**Problem description:** Reproduce verbatim, line by line, everything from the line containing "The width and height of the screenshot is (1080, 607)." to the last line of the listing below; add nothing.

**Excerpted records:**
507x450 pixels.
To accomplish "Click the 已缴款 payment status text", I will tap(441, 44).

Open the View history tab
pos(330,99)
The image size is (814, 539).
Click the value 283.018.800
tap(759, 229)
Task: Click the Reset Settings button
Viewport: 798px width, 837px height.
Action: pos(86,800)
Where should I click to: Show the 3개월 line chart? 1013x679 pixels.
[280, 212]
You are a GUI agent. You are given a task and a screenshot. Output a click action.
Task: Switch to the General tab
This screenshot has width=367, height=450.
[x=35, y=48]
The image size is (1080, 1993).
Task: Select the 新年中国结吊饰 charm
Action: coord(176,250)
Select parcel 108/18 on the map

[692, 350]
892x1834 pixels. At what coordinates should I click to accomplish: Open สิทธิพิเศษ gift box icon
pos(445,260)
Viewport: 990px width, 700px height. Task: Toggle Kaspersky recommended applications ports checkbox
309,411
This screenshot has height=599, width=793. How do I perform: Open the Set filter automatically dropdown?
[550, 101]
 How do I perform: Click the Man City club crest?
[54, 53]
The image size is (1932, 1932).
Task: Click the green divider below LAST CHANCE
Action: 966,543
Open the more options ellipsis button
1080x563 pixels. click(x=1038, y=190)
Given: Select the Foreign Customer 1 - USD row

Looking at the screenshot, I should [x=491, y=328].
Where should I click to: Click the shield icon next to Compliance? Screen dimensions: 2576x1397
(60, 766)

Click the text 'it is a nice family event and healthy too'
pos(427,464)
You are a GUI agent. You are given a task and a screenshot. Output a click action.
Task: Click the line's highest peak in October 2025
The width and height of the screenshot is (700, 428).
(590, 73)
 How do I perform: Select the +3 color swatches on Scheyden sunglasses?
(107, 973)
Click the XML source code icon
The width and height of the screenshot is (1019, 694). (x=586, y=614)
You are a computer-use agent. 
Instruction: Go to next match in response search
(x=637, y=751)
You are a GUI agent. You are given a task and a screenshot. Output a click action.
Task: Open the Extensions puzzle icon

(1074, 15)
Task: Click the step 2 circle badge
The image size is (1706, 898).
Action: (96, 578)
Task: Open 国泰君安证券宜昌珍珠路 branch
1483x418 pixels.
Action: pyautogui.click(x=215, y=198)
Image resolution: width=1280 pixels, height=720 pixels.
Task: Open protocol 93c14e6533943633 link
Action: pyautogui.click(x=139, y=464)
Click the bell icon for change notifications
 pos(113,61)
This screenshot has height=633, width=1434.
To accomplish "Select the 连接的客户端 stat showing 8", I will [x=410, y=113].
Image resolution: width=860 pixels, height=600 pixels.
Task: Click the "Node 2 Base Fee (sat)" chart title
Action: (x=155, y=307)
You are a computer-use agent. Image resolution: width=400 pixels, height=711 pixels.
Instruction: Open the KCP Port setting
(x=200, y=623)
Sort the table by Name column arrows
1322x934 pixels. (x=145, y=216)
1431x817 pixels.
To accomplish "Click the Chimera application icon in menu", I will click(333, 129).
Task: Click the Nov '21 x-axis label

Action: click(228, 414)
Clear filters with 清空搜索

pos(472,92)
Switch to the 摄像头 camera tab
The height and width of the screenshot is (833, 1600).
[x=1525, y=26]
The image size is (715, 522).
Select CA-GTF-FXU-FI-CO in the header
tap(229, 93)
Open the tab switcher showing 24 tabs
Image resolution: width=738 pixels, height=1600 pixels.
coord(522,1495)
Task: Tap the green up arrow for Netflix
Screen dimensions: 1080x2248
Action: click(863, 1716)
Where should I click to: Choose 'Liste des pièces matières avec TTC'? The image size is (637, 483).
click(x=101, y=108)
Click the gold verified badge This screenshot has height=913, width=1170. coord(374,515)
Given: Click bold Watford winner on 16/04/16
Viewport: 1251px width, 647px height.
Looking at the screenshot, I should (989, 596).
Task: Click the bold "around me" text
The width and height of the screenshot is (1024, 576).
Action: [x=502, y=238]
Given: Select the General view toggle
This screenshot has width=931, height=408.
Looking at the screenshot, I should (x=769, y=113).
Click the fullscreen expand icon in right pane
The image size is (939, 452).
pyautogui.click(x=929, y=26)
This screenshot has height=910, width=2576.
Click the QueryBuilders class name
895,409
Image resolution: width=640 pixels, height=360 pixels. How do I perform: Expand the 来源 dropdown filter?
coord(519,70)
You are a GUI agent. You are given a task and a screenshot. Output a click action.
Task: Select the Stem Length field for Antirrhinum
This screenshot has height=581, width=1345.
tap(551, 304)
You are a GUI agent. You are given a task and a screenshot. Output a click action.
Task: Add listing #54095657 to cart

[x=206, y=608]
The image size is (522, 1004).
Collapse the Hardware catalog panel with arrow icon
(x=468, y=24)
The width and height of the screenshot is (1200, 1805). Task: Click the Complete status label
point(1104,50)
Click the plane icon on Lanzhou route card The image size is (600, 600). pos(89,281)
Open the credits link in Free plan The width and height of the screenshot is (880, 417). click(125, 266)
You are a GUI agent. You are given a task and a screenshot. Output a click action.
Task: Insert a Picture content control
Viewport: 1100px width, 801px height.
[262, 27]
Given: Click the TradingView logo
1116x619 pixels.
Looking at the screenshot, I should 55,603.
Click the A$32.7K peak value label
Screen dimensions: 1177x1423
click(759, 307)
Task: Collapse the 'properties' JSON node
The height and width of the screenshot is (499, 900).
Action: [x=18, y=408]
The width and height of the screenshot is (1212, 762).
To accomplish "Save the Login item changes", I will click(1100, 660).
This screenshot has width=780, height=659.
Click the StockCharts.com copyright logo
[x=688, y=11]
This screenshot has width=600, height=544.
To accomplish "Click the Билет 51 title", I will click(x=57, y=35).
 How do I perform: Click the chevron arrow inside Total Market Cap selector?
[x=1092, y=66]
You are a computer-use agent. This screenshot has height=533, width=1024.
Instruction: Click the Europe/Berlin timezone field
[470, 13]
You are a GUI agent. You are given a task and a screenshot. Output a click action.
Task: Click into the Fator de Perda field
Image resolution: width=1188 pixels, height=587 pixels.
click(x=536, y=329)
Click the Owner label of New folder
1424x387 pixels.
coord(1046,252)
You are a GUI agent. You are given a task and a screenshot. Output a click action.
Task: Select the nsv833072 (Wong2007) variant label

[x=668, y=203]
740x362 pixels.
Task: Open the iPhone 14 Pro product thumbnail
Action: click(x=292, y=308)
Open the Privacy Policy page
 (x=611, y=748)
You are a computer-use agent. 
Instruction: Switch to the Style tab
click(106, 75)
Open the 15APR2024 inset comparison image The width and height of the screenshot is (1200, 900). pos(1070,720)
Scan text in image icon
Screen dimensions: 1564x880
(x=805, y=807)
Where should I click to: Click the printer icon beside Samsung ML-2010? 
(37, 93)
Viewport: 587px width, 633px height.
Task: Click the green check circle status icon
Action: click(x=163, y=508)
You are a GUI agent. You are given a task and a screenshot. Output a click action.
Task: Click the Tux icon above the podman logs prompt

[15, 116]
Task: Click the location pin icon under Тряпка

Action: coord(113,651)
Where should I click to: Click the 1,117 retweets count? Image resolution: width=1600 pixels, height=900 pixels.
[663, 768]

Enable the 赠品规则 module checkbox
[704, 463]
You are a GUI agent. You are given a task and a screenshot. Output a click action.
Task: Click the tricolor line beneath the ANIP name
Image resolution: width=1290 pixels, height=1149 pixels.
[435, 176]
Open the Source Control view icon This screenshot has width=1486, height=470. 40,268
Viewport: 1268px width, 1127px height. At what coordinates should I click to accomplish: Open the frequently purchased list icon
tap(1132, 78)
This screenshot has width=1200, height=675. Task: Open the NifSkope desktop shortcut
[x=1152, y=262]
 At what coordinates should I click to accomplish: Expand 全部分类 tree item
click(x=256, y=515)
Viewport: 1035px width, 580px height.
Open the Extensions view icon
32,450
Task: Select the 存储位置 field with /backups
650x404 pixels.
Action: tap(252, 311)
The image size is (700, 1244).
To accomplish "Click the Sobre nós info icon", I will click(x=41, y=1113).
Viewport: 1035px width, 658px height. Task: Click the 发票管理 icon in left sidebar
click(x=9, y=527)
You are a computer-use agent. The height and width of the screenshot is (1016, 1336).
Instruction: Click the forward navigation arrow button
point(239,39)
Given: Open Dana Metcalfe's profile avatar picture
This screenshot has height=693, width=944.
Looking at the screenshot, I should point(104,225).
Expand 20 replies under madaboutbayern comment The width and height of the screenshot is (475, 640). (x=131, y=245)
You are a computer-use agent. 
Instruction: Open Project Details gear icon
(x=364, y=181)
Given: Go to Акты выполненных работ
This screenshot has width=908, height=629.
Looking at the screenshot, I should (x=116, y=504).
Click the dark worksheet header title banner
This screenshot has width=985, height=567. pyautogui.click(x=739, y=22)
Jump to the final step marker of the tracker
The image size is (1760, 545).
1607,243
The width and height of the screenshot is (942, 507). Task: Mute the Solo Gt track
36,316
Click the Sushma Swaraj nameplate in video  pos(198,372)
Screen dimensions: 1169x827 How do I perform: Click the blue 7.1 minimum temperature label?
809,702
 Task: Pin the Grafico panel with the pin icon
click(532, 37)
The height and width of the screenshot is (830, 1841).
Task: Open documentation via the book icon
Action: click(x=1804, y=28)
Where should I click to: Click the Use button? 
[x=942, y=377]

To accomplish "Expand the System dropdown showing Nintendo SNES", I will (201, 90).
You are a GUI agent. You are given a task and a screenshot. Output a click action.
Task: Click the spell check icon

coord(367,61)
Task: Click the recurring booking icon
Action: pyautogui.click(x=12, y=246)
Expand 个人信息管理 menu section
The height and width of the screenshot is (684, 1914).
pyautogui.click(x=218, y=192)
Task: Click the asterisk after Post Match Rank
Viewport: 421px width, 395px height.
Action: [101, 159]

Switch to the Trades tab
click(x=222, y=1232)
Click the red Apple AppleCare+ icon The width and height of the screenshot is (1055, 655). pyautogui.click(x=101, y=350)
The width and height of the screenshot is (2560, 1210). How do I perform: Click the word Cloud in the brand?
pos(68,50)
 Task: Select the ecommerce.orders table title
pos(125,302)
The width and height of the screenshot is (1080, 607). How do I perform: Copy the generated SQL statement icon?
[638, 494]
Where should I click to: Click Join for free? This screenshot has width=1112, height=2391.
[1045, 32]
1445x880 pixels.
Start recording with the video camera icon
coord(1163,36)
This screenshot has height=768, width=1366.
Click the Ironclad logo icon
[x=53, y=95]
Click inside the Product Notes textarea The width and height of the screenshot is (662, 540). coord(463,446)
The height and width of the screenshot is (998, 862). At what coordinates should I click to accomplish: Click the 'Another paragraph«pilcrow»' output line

**Result for this task:**
The width and height of the screenshot is (1080, 607). How do I perform: Copy the generated SQL statement icon?
[638, 494]
Where should I click to: Click Join for free? This screenshot has width=1112, height=2391.
[1045, 32]
1445x880 pixels.
Start recording with the video camera icon
coord(1163,36)
This screenshot has height=768, width=1366.
Click the Ironclad logo icon
[x=53, y=95]
Click inside the Product Notes textarea The width and height of the screenshot is (662, 540). coord(463,446)
The height and width of the screenshot is (998, 862). At what coordinates should I click to accomplish: Click the 'Another paragraph«pilcrow»' output line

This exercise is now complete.